Nadeszła zima . Śnieg pokrył dolinę . Przez ostatni czas nie spotkałem się z Teli .
Obudziłem się przez zimny powiew wpadający do mojej jaskini . Było koszmarnie zimno . Wstałem bez energii do życia . Postanowiłem że pójdę pobiegać . Rozgrzałem się i ruszyłem. Biegłem w niezbyt szybkim tempie . Wbiegłem do lasu , w którym było zamarznięte jezioro. Bardzo chciało mi się pić więc robiłem taflę lodu i się napiłem . Woda była zimna ale nie było tak źle . Gdy ugasiłem pragnienie zacząłem zbierać się do powrotu . Po drodze śpiewałem sobie moja ulubioną piosenkę "candy" . Droga minęła szybko i bez zmęczenia.
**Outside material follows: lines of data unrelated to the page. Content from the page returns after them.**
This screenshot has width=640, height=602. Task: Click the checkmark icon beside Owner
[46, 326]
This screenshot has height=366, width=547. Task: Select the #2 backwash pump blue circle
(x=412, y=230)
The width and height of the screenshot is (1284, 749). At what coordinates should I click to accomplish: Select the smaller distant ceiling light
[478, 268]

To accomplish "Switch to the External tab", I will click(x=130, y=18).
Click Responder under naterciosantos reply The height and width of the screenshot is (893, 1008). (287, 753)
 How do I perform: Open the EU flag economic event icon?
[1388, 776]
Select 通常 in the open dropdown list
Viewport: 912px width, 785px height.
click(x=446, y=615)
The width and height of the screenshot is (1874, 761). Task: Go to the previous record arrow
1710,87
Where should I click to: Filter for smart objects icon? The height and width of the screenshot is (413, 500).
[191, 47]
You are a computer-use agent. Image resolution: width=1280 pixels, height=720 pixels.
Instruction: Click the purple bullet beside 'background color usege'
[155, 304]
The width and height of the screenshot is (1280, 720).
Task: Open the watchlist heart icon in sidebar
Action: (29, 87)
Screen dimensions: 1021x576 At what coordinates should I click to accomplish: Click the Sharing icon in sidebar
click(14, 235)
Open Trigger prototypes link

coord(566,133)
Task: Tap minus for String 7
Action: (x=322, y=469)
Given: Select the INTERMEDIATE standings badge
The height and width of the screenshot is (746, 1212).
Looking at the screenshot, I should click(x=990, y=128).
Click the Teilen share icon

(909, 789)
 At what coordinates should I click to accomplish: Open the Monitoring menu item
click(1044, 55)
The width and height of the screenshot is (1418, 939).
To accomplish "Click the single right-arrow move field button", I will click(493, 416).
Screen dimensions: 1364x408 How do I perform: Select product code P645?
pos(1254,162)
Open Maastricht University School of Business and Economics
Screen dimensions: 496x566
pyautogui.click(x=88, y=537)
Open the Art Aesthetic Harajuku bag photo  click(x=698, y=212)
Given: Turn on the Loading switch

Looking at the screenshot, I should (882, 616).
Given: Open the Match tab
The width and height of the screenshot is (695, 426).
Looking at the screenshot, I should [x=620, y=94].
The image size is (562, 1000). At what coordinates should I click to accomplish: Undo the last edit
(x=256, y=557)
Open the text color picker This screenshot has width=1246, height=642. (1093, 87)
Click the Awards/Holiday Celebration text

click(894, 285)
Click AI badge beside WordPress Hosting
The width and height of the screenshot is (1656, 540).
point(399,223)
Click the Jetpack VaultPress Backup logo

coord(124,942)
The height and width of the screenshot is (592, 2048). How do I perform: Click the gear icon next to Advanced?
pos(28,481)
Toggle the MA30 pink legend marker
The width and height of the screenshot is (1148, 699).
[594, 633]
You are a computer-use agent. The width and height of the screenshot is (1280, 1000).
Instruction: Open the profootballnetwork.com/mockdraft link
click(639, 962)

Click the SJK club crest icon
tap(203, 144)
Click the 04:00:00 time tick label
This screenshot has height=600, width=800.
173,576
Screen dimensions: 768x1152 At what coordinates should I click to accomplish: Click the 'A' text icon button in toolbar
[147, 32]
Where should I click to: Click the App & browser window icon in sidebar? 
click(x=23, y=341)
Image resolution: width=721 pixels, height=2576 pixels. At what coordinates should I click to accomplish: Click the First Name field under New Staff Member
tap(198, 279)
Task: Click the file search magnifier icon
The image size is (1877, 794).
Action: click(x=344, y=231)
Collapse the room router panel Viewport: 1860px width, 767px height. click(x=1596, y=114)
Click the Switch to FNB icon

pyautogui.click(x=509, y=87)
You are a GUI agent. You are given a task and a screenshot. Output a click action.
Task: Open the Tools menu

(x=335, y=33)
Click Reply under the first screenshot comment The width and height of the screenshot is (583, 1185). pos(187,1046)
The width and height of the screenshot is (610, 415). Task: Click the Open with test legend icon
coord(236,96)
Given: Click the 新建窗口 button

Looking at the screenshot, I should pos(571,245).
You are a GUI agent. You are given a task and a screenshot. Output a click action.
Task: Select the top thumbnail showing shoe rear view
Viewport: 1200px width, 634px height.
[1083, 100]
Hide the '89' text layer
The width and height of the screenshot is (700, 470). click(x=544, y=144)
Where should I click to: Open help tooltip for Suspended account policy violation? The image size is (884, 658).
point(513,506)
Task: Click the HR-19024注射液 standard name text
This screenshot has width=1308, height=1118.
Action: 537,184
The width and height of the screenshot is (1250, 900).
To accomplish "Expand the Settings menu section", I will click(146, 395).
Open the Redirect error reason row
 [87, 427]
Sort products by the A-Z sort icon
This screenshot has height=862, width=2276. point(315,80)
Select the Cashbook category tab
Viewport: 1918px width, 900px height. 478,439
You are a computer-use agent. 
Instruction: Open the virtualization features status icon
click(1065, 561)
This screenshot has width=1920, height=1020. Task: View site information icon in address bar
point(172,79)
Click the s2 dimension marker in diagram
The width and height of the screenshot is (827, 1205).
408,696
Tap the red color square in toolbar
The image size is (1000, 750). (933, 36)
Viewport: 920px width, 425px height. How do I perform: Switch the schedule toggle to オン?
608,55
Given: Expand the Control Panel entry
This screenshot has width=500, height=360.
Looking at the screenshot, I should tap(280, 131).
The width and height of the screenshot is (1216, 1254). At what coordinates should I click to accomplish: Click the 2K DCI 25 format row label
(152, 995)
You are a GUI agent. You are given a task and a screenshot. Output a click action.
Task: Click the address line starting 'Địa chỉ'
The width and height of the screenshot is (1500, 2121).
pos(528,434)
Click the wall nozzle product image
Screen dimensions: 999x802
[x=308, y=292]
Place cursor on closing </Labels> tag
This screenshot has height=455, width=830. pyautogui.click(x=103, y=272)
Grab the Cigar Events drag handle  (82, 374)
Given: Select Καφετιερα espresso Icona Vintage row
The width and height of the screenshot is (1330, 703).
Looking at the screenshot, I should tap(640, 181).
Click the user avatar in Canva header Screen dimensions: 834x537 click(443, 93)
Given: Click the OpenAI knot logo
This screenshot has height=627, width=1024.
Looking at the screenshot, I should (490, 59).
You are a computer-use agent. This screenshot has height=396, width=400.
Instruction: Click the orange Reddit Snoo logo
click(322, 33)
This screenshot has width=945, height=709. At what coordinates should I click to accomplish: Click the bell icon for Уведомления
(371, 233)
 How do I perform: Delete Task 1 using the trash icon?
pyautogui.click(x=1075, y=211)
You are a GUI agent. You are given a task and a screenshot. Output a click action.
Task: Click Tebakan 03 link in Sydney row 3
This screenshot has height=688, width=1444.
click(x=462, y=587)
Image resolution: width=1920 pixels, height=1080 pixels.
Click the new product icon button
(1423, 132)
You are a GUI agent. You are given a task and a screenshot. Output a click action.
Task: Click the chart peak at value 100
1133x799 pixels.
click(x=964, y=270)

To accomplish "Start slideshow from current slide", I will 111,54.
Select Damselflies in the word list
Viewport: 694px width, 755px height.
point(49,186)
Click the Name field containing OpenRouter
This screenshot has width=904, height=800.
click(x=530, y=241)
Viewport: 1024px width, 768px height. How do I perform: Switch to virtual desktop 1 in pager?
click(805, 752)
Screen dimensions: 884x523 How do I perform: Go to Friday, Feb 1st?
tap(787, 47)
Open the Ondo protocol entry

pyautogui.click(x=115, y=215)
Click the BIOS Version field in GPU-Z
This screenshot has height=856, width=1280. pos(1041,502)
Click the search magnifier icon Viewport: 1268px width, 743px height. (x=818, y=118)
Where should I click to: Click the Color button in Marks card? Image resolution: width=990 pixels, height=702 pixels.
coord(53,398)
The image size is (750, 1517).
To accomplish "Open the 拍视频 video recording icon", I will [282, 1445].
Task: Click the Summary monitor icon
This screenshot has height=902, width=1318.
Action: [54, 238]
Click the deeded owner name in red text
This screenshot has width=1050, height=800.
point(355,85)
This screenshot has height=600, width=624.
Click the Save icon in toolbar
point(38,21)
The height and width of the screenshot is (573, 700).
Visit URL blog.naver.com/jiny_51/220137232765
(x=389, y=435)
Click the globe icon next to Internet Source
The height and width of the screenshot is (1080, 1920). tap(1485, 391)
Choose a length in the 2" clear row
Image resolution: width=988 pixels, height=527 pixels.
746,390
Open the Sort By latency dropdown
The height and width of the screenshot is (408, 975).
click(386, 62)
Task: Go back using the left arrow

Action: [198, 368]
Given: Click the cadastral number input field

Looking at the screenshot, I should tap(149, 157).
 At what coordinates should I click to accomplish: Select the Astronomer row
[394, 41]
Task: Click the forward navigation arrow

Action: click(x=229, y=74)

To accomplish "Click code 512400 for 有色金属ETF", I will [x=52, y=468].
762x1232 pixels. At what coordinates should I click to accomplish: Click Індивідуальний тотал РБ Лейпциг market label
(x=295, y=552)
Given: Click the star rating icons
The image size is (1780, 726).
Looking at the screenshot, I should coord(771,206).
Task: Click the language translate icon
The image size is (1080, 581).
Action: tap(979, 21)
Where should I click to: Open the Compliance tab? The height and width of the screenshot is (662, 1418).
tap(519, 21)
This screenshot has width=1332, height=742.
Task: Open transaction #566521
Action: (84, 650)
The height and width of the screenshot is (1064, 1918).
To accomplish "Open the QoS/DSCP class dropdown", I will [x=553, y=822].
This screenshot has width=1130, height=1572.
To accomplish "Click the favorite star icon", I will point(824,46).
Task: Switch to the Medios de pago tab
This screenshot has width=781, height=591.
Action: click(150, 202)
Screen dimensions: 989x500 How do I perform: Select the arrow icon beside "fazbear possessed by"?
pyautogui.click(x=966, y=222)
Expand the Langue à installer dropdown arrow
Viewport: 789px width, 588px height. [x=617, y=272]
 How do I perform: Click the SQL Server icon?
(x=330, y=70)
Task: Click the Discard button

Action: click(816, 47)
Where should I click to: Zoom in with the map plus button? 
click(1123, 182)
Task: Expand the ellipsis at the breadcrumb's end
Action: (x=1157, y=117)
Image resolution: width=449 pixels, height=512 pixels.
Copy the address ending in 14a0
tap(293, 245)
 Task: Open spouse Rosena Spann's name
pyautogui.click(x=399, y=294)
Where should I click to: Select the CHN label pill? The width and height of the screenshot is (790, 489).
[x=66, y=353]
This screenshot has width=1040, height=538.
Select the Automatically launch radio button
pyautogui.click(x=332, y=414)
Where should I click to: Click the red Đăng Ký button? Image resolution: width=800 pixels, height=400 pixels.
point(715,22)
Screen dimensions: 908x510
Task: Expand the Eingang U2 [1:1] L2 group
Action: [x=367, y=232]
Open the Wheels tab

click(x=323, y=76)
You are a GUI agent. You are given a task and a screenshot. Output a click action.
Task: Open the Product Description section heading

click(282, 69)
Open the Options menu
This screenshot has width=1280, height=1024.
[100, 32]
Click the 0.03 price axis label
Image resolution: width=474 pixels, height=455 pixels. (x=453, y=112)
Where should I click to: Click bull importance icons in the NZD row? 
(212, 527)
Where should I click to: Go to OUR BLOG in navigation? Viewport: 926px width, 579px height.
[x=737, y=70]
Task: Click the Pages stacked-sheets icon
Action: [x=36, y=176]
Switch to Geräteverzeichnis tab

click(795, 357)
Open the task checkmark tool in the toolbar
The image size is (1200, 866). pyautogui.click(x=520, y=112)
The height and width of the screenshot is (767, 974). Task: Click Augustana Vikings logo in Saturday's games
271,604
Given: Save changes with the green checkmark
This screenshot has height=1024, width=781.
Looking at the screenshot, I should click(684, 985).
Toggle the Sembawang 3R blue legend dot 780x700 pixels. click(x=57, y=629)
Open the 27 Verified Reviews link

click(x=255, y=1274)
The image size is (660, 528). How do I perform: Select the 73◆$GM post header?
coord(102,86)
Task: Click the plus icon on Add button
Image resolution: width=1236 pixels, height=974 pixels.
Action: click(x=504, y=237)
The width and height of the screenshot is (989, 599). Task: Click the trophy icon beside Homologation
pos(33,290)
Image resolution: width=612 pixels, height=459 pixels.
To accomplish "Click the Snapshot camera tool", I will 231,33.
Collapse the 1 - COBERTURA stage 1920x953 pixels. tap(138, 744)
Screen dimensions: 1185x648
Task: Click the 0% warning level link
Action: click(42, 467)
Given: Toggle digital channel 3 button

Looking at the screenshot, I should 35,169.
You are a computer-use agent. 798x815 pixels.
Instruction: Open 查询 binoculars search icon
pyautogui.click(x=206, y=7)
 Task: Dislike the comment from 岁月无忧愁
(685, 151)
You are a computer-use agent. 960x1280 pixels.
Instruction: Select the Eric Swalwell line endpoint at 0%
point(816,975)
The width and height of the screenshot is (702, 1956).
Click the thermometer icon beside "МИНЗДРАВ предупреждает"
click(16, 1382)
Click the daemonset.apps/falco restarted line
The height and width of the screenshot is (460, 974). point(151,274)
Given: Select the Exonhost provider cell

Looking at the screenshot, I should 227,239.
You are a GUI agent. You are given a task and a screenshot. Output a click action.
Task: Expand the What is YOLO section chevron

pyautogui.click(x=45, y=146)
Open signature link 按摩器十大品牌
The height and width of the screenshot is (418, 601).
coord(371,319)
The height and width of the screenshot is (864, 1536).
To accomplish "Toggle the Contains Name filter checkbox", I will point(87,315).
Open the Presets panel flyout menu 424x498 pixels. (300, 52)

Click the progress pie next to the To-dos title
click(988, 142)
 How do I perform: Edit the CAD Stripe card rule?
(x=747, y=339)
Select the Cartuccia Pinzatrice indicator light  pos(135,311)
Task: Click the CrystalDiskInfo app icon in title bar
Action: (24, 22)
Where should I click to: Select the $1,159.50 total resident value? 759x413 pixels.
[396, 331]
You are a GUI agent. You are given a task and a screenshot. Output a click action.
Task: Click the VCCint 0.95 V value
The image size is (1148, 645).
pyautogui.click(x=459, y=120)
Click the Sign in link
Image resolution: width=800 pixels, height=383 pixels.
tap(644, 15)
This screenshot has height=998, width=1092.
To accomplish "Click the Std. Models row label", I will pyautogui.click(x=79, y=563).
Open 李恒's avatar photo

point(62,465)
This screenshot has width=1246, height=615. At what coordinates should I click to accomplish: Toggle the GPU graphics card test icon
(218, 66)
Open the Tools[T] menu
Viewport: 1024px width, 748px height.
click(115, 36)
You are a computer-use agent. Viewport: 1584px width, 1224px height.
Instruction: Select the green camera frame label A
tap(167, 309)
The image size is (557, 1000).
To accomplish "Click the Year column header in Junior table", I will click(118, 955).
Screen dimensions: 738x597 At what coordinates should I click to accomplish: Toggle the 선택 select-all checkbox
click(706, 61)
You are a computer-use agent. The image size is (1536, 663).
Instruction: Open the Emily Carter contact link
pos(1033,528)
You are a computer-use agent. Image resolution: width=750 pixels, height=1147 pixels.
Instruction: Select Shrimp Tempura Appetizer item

Przy jaskini czekała na mnie moja przyjaciółka Teli .
- Hej Teli
- Mówiłam żebyś tak do mnie nie mówił - powiedziała oburzona .
- I tak będę . - powiedziałem i się uśmiechnąłem .
Prychnęła i weszła do mojej jaskini a ja za nią . Rozejrzała się a ja powiedziałem :
- Po co przyszłaś ?
- Jutro nic nie mam do roboty więc może zrobimy sobie wycieczkę ? - na jej słowa zamurowało mnie , ona zaprasza mnie na wycieczkę ? Może być ciekawie .
- Pewnie mi pasuje . Może zostaniesz na chwilę to pogadamy ? - zaproponowałem .
- Ok , ale tylko na chwilę .
I tak rozmawialiśmy 2 godziny . Wadera poszła do swojej jaskini . Reszta dnia minęła mi szybko i bezproblemowo .
Obudził mnie zimny powiew wpadający do mojej jaskini . Od razu pomyślałem o waderze . Ciekawe dokąd pójdziemy \. I tak rozmyślałem parę minut . Z moich myśli wybudził mnie śmiech.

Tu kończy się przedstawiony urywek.